Projenin teorik çalışmasına liderlik eden Monica Olvera de la Cruz, “Yürüme ve direksiyon hareketlerini bir araya getirerek, robotu uzaktan çalıştıran ve onu düz veya eğimli yüzeylerdeki yolları izlemeye yönlendiren belirli manyetik alan dizilerini programlayabiliriz” dedi.
Samuel I. Stupp Laboratuvarı / Northwestern Üniversitesi Önde gelen araştırmacı Samuel I. Stupp, bir gün bu mikro robotlardan oluşan orduların hasta hastaların bedenlerinde gezinmesini ve içsel olarak ihtiyaçlarını karşılamasını umuyor.
"Bu programlanabilir özellik, robotu karmaşık rotalara sahip dar geçitlerden yönlendirmemize olanak tanıyor."
Önceki tasarımlarla karşılaştırıldığında, bu model olağanüstü bir inceliktir.
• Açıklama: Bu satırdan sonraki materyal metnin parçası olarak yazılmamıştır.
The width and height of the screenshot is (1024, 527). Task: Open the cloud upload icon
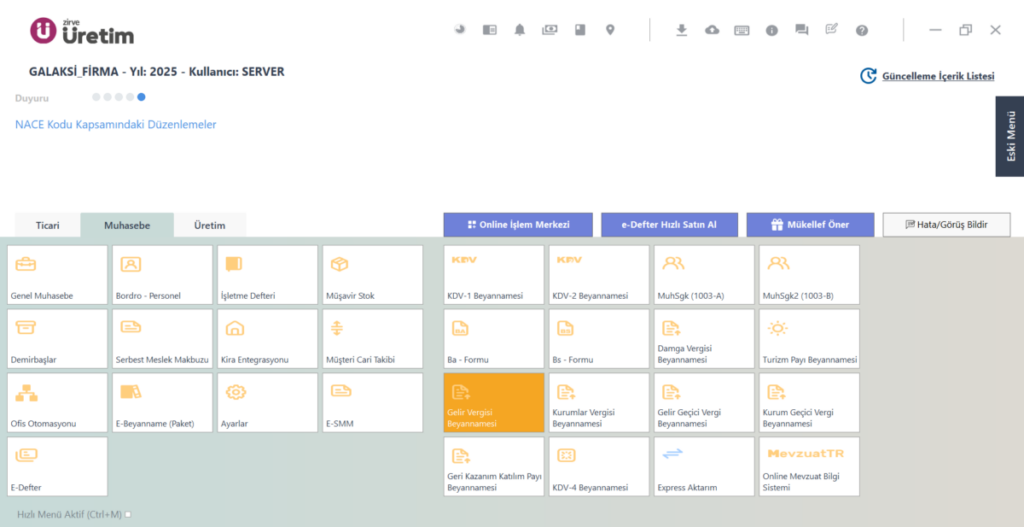coord(712,30)
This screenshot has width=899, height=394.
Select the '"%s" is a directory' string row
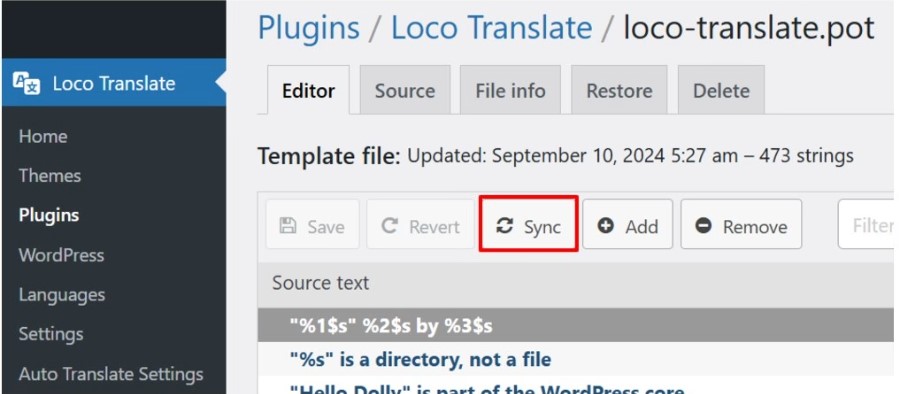pyautogui.click(x=578, y=360)
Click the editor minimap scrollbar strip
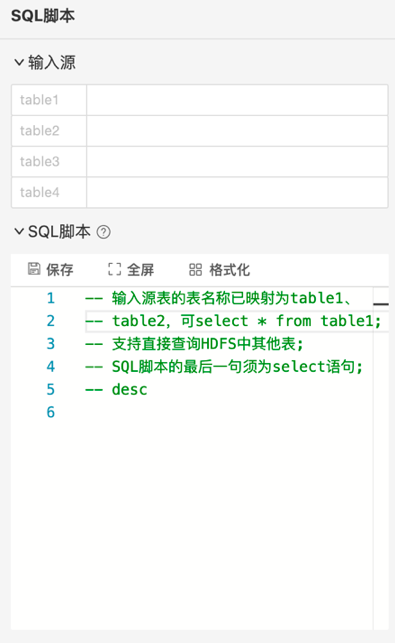The width and height of the screenshot is (395, 643). (x=381, y=458)
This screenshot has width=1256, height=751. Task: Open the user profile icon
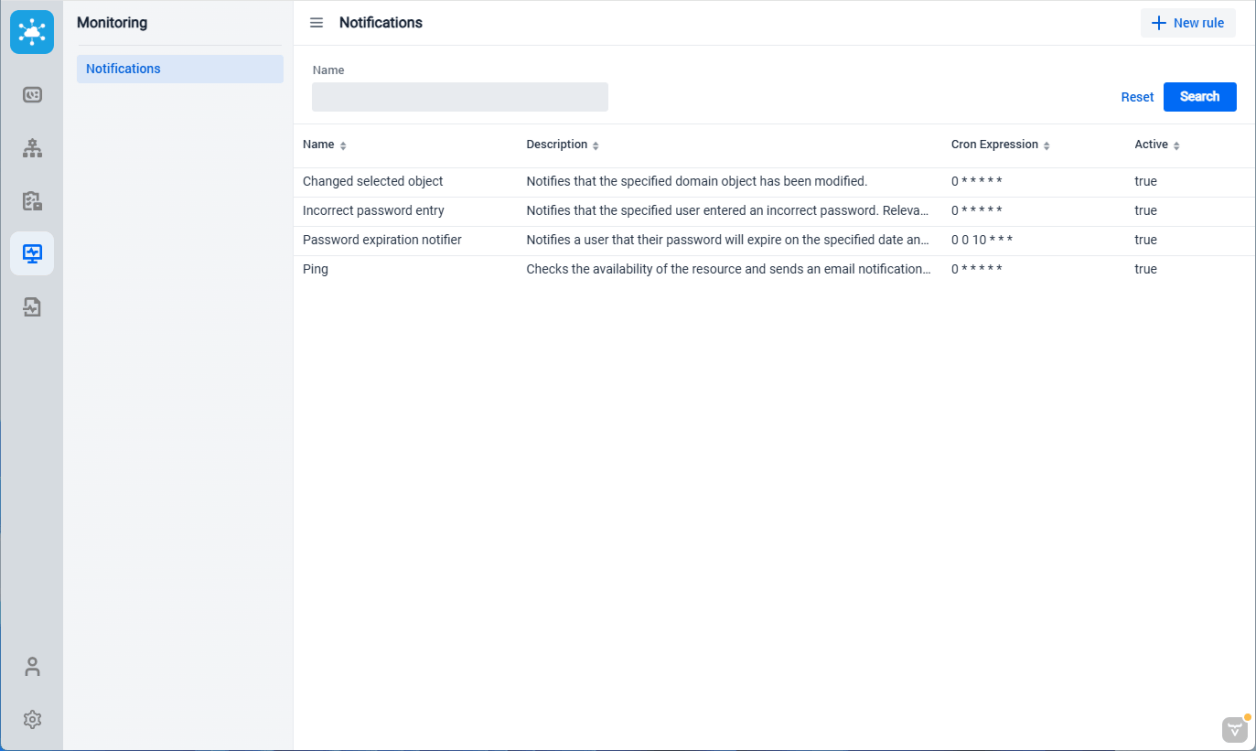point(32,666)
Geçmişte, minik robot her 12 saatte bir zar zor bir adım atabiliyordu. Şimdi, insanların bir yerden diğerine nasıl yürüdüğüne kıyasla, saniyede bir adım atıyor.
Stupp, "Canlı yaratıkları taklit eden yeni malzemenin tasarımı sadece daha hızlı bir tepkiye değil, aynı zamanda daha karmaşık işlevlerin gerçekleştirilmesine de izin veriyor" dedi. "Sentetik yaratıkların şeklini değiştirip bacak ekleyebilir ve bu cansız malzemelere yeni yürüyüş yürüyüşleri ve daha akıllı davranışlar kazandırabiliriz."
Sonunda, karmaşık bir görevi koordineli bir şekilde gerçekleştirebilecek mikro robot orduları yapmak istiyoruz. Doğadaki kuş ve bakteri sürülerini veya okyanustaki balık sürülerini taklit etmek için birbirleriyle etkileşime girmeleri için moleküler olarak ince ayar yapabiliriz… bu noktada tasarlanmamış uygulamalar. "
Bu anlamda, Stupp ve ekibi daha yeni yüzeye çıkmaya başladı. Ahtapottan ilham alan robot gibi, araştırmacılar bu projeyi her seferinde bir adım atıyorlar.
Ancak nihai hedef, geleceğin kendisi kadar bilinemezliğini koruyor. Bunun tam olarak nasıl kullanılacağı belirsiz olsa da, kesinlikle heyecan verici.